Work instructions: Pick out and copy every line below that has the word "will".

The data:

*** Block opens ***

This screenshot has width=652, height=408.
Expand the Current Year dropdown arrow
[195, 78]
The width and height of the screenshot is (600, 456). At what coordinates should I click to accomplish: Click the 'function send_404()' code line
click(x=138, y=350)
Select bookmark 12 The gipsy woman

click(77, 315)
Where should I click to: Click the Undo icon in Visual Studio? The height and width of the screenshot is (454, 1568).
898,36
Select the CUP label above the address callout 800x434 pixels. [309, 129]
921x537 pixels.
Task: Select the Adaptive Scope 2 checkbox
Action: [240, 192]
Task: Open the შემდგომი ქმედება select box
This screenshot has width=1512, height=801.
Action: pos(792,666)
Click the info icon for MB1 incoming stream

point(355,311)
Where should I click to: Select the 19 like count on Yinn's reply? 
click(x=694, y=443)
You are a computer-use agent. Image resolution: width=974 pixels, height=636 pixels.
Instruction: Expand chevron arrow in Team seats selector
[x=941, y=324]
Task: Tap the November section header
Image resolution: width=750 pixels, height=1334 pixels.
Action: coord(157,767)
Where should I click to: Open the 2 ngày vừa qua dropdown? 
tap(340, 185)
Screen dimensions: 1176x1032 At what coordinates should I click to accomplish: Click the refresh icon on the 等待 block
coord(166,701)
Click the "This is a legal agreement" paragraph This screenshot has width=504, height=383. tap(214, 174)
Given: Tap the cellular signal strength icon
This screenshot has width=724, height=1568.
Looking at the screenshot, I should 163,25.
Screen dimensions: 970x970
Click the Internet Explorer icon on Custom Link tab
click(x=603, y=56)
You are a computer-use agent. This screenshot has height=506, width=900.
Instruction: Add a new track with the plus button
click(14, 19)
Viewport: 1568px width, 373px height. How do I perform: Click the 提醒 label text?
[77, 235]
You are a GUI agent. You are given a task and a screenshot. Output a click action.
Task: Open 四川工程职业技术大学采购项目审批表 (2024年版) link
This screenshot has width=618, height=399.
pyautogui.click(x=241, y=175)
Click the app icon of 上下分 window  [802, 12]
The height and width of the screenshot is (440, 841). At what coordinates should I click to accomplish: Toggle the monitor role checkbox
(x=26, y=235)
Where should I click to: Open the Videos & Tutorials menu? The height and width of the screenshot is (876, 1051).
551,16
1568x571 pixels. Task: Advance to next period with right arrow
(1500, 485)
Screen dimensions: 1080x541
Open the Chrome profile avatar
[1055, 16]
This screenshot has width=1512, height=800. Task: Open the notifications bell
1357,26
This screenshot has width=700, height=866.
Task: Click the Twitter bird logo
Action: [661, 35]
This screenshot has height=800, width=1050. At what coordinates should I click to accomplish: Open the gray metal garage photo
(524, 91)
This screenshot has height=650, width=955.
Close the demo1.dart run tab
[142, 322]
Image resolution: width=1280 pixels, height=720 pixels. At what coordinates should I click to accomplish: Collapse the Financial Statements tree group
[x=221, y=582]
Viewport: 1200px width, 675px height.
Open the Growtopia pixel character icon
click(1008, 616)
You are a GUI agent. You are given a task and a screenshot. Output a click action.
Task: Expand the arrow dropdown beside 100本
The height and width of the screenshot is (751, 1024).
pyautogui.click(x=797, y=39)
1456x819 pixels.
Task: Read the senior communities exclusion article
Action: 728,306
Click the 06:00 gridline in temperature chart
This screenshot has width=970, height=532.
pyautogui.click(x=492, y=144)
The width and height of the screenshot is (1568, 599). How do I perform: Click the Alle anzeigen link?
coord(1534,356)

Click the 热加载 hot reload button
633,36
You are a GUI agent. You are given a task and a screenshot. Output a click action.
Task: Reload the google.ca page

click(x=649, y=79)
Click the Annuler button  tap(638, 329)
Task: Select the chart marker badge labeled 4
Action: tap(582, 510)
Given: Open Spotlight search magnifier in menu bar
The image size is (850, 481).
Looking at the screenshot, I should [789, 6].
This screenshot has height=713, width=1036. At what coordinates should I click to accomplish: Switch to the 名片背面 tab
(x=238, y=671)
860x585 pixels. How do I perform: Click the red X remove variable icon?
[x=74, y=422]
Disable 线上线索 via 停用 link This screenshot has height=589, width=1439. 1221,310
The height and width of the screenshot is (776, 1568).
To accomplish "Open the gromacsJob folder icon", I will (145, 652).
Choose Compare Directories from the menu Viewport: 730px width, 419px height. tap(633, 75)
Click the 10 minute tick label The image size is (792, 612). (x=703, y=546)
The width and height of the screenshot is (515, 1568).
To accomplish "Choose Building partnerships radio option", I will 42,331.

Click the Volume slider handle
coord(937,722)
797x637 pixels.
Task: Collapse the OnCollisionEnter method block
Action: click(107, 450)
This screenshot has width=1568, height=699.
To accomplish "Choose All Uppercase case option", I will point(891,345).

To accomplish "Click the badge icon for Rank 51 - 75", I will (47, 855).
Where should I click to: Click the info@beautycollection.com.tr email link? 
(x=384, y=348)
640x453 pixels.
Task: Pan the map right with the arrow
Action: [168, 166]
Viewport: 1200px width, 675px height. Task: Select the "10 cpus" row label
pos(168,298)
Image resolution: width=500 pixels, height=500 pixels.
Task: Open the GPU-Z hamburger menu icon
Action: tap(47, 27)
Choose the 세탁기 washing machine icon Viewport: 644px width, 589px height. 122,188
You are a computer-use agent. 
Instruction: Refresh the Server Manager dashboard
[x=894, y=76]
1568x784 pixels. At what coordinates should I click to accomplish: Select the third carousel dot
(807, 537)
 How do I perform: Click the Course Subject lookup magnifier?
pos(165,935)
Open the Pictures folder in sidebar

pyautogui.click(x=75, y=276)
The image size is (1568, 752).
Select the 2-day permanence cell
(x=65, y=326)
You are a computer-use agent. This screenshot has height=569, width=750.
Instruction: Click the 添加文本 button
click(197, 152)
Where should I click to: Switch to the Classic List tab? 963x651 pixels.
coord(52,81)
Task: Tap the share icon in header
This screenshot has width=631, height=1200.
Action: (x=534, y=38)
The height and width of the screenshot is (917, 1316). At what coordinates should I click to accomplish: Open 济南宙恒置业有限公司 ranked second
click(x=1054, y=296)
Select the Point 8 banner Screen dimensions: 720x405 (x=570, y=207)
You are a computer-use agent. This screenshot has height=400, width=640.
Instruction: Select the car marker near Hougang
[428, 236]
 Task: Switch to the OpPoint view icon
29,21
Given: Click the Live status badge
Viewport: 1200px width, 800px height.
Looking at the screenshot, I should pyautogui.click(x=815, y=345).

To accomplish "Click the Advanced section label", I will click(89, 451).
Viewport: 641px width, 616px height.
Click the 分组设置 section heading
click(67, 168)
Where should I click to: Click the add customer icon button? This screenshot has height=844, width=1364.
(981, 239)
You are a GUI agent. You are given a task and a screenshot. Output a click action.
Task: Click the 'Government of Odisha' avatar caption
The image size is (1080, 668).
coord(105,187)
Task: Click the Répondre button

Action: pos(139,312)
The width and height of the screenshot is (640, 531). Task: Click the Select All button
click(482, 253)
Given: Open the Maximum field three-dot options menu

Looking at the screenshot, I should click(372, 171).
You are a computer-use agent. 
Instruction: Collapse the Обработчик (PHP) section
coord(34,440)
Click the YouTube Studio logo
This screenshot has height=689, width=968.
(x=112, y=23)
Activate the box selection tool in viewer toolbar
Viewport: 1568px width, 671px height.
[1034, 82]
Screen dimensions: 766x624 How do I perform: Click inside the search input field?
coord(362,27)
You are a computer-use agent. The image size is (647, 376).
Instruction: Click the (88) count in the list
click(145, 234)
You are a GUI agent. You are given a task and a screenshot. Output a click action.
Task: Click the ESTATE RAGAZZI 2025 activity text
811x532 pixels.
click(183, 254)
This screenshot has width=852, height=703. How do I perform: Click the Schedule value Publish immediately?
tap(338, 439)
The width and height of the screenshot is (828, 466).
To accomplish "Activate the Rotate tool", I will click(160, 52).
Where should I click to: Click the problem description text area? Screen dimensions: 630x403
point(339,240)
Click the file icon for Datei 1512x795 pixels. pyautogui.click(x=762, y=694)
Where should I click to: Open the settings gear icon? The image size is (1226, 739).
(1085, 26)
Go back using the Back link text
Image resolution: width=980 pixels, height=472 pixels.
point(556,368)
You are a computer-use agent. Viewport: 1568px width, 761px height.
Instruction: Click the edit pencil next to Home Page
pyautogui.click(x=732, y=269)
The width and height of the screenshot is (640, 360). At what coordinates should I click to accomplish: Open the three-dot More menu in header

*** Block closes ***

Task answer:
To accomplish "Open the gromacsJob folder icon", I will (145, 652).
To accomplish "Choose Building partnerships radio option", I will 42,331.
To accomplish "Choose All Uppercase case option", I will point(891,345).
To accomplish "Click the badge icon for Rank 51 - 75", I will (47, 855).
To accomplish "Click the Advanced section label", I will click(89, 451).
To accomplish "Activate the Rotate tool", I will click(160, 52).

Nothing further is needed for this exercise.